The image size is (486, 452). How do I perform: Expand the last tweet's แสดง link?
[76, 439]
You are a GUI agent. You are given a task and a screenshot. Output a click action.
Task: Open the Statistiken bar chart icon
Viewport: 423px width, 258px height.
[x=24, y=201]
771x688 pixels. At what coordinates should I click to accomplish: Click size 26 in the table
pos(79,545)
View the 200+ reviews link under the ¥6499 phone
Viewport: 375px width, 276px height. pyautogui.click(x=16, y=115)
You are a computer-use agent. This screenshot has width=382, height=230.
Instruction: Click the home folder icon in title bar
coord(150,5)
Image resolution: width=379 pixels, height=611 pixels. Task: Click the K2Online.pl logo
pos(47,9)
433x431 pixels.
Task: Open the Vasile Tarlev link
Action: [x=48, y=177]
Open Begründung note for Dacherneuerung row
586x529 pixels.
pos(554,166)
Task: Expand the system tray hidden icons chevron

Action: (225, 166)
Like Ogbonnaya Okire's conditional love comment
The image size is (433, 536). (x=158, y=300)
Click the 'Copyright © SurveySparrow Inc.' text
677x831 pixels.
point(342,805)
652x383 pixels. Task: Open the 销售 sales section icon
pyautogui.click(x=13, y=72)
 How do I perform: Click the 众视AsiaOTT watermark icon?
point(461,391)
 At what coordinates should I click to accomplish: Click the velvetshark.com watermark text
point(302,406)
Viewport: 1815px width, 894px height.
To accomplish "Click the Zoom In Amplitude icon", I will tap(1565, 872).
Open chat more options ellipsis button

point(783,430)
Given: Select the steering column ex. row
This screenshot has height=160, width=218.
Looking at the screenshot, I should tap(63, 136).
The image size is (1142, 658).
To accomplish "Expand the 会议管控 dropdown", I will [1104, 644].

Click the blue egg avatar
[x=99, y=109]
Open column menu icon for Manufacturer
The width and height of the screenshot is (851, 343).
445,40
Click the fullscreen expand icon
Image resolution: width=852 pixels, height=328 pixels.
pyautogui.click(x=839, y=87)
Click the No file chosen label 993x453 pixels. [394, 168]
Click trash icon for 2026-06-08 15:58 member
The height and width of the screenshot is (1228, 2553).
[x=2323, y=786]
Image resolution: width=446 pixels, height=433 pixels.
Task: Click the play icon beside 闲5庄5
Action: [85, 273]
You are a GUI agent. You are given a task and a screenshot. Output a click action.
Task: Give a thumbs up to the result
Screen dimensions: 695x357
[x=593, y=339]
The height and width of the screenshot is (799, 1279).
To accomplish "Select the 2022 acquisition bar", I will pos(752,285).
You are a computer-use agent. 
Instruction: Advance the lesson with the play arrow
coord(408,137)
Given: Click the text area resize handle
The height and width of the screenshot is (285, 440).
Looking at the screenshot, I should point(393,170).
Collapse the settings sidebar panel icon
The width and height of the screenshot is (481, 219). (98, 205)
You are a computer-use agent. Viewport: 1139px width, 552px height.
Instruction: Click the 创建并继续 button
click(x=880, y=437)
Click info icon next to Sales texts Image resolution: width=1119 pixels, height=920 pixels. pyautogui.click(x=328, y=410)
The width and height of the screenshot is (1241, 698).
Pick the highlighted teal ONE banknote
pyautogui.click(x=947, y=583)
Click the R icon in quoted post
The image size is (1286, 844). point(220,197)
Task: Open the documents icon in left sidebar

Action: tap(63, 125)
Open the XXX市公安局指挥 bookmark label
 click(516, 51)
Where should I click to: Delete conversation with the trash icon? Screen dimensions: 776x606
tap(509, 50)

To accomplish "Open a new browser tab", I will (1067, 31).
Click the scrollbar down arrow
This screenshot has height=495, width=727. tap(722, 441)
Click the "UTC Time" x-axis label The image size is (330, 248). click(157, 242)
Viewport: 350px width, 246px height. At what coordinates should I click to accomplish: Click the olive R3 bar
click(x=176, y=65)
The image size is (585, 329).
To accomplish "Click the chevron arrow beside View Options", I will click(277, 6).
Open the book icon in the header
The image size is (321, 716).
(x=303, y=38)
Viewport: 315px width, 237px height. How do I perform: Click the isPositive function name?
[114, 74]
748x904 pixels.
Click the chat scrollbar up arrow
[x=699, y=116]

= = = =

WHAT IS BEING ASKED:
Each line of the material that contains the string "agent" has to be copied out.

ANSWER AREA:
You are a GUI agent. You are given a task and a screenshot. Output a click action.
You are a computer-use agent. This screenshot has width=382, height=230.
You are a GUI agent. You are given a task and a screenshot. Output a click action.
You are a computer-use agent. 
You are a computer-use agent. Viewport: 1139px width, 552px height.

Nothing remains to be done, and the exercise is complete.